◆ JOB: Check each statement against the post on cost curves and answer yes or no, quoting the words of the post that decide it: (a) The Drummond and Holte paper came out in 2006. (b) The grey diagonal line on the ROC plot shows the best possible classifier. (c) A bar above the two plots sets the prior probability.

◆ PROVIDED PASSAGE:
◇ ◇ ◇ ◇ ◇ ◇ ◇
I’ve been looking into the relationships between losses, divergences and other measures of predictors and problems recently and came across a 2006 paper by Drummond and Holte entitled Cost Curves: An improved method for visualizing classifier performance. This paper describes a representation of classifier performance that is very closely related to the usual ROC curve. However, unlike ROC plots of (False Positive Rate, True Positive Rate)-points for various operating conditions of the classifier cost curves show (cost, risk)-points. That is, for each cost plotted on the x axis, the y co-ordinate shows the cost-weighted loss for the classifier.
As explained in Drummond and Holte’s paper, there is a simple point-line duality between ROC space and Cost-Loss space based on the definition of cost-weighted loss. If \((FP,TP)\) is a point in ROC space then the cost-loss relationship \((c, L)\) is linear and satisfies \[ L = (1-\pi) c FP + \pi (1-c) (1 - TP) \] where \(c\) is the cost of a false positive and \(\pi\) the prior probability of the positive class^{1}.
Given a specific \(\pi\) this relationship is completely invertible. A point \((c,L)\) in cost-loss space corresponds to the following line in ROC space \[ TP = \frac{(1-\pi) c}{\pi(1-c)} FP + \frac{(1-\pi) c - L}{\pi(1-c)}. \]
My ability to intuitively grasp this duality relationship was not that great so I hacked together the following applet to help. On the right is a black curve in ROC space representing five (False Positive, True Positive) rates for some imaginary classifier. The points are (0,0), (0.1, 0.5), (0.3, 0.8), (0.7, 0.95) and (1,1). The diagonal grey line on the ROC plot represents the performance of random classifiers - each increase in True Positive rate is countered by an equivalent decrease in False Positive rate.
The left plot, entitled “Cost Space” shows the (cost,loss) duals of both the black and grey curves from the right-hand plot. The grey diagonal on the right corresponds to a “tent” on the left that represents the best performance of a classifier that constantly predicts a single class.
If you click in the applet area you can get a feel for the relationship between these two representations. When you move your mouse over ROC space you will see the corresponding line in cost space. Conversely, when you move your mouse over the cost space plot you will see the dual line in ROC space.
The bar at the bottom of the two plots controls the prior probability \(\pi\). You can see how the dual curve in cost space changes as this parameter is modified.
◇ ◇ ◇ ◇ ◇ ◇ ◇
◆ GIVEN DATA:
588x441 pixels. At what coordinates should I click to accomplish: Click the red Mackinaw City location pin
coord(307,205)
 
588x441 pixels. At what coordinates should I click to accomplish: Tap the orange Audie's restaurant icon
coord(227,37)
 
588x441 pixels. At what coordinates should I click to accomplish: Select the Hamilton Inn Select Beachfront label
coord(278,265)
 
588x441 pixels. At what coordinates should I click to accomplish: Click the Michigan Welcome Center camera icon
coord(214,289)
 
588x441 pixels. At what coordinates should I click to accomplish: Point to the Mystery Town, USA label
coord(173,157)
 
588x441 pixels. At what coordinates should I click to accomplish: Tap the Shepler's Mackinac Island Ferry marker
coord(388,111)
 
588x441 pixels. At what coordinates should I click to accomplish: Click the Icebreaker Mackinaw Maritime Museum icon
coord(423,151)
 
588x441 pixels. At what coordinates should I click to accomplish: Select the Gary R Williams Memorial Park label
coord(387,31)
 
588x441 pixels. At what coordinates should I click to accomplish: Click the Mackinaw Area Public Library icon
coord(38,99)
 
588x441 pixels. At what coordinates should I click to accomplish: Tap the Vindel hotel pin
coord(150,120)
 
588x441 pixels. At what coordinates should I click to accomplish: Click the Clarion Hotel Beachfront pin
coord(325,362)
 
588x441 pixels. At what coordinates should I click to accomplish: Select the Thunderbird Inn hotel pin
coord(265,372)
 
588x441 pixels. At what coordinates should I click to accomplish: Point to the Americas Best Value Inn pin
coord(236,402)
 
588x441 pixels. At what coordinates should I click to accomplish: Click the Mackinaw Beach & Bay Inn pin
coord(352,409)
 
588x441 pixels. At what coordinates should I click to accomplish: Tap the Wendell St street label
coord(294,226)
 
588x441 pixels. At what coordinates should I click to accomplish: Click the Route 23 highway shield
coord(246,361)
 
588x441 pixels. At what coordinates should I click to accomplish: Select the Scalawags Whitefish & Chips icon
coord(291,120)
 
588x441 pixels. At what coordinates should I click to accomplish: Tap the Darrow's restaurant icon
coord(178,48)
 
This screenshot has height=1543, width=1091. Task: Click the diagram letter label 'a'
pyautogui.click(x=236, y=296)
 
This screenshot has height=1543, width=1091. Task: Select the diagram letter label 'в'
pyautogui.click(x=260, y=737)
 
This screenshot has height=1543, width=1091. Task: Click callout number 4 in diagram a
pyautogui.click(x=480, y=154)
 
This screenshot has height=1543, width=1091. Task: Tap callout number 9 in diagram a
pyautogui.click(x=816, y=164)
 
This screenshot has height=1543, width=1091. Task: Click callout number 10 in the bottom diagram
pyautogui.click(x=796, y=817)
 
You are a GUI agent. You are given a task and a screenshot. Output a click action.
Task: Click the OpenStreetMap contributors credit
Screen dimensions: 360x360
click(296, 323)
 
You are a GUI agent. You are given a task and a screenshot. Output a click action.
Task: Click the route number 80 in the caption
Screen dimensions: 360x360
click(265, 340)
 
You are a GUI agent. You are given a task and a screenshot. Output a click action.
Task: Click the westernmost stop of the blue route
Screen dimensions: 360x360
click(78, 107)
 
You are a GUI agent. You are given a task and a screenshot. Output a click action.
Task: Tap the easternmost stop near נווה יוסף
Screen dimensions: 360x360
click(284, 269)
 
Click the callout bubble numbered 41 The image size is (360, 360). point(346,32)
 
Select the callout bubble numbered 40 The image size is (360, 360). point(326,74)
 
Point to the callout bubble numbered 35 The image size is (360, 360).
◇ ◇ ◇ ◇ ◇ ◇ ◇
◆ EXPECTED OUTPUT:
(a) Yes: "came across a 2006 paper by Drummond and Holte"
(b) No: "The diagonal grey line on the ROC plot represents the performance of random classifiers"
(c) No: "The bar at the bottom of the two plots controls the prior probability"